_INSTRUCTIONS TO FOLLOW_. Transcribe, with no changes, the lines of the listing starting at the one containing "This screenshot has width=660, height=495." and ending at the one containing "Action: [700, 393]".

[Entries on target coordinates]
◆ ◆ ◆
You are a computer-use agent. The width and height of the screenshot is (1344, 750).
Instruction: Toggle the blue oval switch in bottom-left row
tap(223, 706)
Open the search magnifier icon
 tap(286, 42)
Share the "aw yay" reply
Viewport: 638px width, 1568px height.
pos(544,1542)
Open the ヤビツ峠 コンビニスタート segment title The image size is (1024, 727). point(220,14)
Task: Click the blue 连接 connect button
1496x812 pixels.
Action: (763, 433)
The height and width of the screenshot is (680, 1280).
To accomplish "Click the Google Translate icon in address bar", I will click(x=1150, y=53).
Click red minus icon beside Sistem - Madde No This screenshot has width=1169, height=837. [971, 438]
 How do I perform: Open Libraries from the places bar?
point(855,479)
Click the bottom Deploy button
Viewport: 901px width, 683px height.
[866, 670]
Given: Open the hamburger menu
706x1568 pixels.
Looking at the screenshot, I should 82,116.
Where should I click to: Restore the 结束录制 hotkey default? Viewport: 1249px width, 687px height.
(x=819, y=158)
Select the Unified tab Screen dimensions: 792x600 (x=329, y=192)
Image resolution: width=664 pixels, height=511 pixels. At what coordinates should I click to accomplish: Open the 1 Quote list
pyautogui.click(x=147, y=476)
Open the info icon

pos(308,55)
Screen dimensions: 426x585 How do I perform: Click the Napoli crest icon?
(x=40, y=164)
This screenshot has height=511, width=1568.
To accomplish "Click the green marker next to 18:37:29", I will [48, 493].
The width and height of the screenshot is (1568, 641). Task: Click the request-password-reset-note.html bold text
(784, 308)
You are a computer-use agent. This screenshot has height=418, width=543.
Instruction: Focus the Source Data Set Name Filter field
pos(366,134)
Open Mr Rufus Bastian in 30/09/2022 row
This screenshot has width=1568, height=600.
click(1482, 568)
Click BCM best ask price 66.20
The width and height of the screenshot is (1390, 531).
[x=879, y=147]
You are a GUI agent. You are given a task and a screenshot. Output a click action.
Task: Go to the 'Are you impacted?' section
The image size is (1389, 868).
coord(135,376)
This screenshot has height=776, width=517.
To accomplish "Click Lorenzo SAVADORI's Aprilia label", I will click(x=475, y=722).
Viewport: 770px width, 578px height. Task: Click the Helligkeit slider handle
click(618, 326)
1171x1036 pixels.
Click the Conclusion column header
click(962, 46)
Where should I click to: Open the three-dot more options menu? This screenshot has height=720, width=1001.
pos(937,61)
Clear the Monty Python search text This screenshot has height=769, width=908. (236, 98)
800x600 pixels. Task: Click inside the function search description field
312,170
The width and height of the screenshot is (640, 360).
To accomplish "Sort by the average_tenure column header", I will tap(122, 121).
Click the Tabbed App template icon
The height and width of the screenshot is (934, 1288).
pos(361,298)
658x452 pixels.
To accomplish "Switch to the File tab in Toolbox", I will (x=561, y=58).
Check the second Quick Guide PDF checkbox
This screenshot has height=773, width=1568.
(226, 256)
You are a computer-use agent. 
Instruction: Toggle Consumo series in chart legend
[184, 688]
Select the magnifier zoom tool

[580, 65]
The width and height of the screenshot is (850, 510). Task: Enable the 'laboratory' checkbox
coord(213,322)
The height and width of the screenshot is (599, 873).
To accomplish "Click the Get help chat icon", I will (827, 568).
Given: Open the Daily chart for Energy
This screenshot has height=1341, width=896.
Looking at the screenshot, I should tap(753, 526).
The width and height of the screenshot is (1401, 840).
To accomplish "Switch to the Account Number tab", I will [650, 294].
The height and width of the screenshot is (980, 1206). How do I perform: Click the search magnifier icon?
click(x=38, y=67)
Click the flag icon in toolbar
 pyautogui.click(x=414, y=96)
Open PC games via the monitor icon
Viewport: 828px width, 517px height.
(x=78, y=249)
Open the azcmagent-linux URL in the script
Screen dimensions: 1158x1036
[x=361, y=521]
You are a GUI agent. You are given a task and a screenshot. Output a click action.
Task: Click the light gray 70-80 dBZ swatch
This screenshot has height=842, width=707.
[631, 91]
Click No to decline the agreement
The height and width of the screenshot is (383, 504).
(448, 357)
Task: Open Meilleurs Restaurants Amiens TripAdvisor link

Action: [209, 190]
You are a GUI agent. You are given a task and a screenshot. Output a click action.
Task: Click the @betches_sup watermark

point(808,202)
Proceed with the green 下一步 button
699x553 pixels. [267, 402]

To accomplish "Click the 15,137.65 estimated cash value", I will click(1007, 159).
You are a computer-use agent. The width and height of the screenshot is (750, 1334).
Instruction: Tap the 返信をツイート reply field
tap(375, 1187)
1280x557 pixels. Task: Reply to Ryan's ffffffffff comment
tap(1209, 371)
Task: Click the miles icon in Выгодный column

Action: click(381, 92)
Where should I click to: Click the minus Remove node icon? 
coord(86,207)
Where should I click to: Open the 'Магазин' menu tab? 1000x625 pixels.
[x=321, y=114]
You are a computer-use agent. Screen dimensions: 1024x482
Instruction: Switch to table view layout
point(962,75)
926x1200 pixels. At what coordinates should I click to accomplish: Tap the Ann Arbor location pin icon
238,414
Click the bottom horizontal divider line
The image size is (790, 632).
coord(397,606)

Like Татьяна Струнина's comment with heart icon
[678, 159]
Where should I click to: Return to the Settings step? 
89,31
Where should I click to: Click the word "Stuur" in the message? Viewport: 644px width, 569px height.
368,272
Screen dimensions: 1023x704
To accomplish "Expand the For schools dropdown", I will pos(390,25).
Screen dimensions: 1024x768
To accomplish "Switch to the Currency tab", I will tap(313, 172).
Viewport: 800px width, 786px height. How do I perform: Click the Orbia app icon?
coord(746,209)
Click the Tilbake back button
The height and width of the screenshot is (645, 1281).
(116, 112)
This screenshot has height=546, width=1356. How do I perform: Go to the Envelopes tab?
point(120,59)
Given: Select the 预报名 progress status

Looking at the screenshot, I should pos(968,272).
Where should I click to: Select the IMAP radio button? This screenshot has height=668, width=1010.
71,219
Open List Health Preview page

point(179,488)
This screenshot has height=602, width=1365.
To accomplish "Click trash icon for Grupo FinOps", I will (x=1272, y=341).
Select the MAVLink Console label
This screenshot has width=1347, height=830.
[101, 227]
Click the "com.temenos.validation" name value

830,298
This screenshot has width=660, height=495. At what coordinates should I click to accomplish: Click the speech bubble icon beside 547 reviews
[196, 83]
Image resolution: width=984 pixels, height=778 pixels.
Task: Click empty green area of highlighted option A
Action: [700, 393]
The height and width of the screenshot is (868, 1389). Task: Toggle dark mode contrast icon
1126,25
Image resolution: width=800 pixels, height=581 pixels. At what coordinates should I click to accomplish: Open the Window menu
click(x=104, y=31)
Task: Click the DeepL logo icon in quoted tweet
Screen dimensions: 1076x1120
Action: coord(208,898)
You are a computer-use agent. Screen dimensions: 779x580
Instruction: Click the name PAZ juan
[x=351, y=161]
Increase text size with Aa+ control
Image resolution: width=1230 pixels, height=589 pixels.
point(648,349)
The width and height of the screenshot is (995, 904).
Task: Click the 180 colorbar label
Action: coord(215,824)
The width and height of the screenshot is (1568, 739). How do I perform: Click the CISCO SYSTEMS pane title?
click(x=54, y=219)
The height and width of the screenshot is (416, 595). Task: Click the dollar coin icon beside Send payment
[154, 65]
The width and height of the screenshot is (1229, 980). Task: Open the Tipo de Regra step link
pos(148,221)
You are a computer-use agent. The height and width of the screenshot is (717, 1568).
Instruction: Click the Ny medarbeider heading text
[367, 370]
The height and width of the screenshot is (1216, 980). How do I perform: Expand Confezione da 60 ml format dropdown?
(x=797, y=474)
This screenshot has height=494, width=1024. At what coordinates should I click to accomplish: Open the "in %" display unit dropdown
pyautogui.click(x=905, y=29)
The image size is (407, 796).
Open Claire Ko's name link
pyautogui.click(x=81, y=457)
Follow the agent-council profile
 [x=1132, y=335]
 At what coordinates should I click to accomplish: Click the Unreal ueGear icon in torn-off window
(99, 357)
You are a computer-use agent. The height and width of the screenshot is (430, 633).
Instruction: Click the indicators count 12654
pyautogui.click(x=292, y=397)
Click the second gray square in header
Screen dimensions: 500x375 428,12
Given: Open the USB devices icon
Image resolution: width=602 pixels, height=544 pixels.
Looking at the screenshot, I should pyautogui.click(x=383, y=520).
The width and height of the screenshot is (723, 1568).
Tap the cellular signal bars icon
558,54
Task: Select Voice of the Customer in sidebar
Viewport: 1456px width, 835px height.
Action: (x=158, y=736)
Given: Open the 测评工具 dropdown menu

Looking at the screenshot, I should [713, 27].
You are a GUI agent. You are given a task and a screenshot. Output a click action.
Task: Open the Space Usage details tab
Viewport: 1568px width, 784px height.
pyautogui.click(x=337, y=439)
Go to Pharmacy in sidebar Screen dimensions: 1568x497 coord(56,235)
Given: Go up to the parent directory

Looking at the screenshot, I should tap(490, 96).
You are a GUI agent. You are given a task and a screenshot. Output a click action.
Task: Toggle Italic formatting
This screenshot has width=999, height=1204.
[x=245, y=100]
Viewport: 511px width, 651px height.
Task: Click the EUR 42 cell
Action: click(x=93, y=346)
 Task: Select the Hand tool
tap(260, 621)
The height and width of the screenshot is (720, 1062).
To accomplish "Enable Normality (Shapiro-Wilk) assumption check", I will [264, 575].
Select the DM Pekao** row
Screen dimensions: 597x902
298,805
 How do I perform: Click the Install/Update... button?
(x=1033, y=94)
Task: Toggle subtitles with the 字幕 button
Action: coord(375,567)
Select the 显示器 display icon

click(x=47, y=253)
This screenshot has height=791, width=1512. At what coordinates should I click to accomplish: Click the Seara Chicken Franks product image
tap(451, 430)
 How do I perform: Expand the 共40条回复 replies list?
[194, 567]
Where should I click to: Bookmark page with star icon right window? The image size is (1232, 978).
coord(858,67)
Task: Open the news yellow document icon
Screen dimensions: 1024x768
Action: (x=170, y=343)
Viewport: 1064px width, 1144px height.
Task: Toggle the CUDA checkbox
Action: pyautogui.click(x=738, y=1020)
◆ ◆ ◆
_RESULT FOR THIS EXERCISE_.
This screenshot has width=660, height=495. At what coordinates should I click to accomplish: Click the speech bubble icon beside 547 reviews
[196, 83]
Image resolution: width=984 pixels, height=778 pixels.
Task: Click empty green area of highlighted option A
Action: [700, 393]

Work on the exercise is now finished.